- **Work task**:
Using the entries below, write out the line with "The width and height of the screenshot is (1023, 786).", the line with "Task: Click the Usable hedgehog logo", and every line in between, exactly as each is written.

START Materials provided

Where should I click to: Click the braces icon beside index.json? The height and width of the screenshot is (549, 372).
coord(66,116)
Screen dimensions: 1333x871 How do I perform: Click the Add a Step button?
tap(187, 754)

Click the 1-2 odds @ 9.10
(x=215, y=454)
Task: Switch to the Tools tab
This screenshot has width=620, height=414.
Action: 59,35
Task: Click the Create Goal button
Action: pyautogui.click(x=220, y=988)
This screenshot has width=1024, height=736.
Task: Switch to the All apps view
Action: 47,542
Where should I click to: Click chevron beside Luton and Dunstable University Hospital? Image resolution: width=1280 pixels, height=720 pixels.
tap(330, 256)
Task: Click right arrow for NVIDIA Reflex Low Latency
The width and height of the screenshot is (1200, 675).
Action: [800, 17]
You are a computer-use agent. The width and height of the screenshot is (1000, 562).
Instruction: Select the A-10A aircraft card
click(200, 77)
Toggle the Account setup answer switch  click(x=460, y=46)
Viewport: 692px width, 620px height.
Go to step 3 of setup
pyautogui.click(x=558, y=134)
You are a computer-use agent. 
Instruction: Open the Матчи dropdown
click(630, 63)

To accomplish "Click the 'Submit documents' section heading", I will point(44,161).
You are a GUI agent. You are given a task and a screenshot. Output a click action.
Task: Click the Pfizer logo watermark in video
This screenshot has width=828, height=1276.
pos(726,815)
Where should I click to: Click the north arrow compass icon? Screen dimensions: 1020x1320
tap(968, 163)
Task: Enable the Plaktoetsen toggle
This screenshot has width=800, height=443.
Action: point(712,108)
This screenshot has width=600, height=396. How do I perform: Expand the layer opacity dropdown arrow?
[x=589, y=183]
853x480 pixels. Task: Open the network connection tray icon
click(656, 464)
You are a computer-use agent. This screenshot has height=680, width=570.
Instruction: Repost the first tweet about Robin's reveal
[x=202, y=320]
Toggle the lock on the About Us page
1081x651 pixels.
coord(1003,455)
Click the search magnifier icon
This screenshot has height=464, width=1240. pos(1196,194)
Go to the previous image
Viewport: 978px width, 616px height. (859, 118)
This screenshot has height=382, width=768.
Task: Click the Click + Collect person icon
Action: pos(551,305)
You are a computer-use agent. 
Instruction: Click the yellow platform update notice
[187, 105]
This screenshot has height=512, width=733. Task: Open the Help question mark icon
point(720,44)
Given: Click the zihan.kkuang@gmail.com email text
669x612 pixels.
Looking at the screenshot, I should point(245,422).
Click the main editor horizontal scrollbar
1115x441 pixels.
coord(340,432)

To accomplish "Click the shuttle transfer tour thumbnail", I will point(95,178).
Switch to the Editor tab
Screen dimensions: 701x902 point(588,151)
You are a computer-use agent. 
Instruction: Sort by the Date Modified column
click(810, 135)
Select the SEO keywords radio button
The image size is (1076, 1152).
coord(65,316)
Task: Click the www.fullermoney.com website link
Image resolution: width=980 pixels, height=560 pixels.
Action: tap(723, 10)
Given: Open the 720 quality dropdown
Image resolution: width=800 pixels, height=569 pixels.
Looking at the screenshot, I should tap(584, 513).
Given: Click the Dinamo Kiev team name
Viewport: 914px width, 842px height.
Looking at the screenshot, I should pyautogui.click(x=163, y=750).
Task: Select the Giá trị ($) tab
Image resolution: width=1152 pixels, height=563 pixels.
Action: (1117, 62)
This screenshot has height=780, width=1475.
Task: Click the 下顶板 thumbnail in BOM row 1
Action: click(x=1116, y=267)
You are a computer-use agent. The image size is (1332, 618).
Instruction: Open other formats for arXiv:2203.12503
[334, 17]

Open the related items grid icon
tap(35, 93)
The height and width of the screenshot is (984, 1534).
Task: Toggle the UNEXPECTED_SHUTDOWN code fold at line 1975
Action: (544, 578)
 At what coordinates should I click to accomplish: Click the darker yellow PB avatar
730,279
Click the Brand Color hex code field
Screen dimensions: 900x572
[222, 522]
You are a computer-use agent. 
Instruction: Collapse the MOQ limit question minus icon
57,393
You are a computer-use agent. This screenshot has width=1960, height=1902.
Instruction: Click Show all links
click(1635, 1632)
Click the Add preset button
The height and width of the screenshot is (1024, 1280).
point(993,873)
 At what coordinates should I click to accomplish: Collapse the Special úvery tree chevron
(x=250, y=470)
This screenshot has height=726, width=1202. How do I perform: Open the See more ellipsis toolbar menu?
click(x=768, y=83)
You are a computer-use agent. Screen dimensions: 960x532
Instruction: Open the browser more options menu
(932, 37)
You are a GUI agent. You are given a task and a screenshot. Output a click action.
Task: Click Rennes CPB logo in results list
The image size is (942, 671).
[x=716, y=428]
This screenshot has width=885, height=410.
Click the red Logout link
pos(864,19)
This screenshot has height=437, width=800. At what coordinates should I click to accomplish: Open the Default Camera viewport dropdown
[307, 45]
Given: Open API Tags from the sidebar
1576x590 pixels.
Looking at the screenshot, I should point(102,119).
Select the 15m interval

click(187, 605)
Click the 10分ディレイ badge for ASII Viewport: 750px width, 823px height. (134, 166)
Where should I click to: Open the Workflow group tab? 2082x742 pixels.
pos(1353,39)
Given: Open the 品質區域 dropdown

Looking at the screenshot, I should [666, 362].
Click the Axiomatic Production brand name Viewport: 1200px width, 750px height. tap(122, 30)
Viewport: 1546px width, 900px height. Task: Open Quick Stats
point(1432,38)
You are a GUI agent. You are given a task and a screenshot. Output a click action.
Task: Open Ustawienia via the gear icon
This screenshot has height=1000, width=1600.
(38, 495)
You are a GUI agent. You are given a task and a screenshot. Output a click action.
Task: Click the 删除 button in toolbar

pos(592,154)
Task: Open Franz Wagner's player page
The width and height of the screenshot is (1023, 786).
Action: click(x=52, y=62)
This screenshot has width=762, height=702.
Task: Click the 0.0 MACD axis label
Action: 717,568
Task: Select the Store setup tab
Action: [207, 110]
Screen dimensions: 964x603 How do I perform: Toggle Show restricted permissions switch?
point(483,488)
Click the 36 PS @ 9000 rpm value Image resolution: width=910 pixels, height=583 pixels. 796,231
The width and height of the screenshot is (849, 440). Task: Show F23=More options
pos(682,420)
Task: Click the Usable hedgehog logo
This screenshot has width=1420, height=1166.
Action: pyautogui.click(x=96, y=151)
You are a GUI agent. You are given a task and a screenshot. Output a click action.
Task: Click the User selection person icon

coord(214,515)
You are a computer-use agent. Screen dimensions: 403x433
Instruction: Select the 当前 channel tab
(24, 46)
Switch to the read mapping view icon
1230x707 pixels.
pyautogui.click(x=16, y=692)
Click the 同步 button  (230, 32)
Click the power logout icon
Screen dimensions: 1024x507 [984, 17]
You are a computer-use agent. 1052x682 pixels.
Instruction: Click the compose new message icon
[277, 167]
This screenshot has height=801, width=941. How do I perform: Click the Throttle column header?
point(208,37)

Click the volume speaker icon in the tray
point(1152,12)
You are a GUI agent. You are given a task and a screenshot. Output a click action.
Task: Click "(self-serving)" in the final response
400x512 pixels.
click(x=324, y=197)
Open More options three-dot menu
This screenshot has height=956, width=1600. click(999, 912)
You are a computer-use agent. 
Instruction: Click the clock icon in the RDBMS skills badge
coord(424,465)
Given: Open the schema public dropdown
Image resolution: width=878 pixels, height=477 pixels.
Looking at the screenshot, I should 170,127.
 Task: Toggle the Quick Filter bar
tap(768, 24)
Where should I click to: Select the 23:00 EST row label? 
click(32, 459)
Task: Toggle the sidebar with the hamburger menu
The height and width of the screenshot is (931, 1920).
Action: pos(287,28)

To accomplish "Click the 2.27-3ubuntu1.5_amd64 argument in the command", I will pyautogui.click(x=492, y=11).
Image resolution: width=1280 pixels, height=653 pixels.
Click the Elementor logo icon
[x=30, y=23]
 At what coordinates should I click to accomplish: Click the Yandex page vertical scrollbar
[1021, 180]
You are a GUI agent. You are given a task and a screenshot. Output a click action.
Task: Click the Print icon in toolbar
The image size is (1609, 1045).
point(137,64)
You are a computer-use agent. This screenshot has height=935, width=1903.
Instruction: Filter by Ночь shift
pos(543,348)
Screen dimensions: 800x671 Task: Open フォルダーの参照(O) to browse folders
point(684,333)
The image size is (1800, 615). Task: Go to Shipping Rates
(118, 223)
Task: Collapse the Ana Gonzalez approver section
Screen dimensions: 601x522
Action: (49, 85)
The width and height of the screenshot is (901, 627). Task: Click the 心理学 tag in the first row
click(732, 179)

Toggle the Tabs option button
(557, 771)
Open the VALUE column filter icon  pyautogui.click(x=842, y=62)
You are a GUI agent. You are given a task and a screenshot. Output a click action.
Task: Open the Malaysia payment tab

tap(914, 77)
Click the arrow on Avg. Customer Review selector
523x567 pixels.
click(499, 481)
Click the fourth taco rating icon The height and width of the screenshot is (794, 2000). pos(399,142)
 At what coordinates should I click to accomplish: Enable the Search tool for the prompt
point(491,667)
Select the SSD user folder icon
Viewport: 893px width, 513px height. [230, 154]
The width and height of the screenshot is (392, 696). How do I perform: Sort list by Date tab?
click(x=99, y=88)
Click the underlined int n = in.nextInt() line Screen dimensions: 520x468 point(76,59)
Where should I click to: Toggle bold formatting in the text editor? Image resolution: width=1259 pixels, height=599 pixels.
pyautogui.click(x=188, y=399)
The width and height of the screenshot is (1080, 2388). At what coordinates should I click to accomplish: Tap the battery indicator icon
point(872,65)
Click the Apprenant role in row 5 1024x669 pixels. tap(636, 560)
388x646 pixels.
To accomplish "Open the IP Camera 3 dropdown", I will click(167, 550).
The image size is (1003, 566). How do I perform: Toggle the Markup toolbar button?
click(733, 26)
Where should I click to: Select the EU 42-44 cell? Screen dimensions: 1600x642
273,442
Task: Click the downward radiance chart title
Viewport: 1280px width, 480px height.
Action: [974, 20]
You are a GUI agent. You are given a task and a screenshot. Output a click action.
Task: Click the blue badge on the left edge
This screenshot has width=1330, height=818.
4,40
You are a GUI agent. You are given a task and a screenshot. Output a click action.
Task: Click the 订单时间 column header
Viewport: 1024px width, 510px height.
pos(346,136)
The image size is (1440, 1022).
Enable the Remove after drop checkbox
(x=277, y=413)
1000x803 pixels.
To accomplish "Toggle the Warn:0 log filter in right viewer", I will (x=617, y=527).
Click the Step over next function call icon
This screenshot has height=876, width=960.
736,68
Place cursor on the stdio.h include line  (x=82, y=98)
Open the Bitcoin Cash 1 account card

END Materials provided

- **Written reply**:
The width and height of the screenshot is (1023, 786).
Action: click(x=52, y=62)
This screenshot has width=762, height=702.
Task: Click the 0.0 MACD axis label
Action: 717,568
Task: Select the Store setup tab
Action: [207, 110]
Screen dimensions: 964x603 How do I perform: Toggle Show restricted permissions switch?
point(483,488)
Click the 36 PS @ 9000 rpm value Image resolution: width=910 pixels, height=583 pixels. 796,231
The width and height of the screenshot is (849, 440). Task: Show F23=More options
pos(682,420)
Task: Click the Usable hedgehog logo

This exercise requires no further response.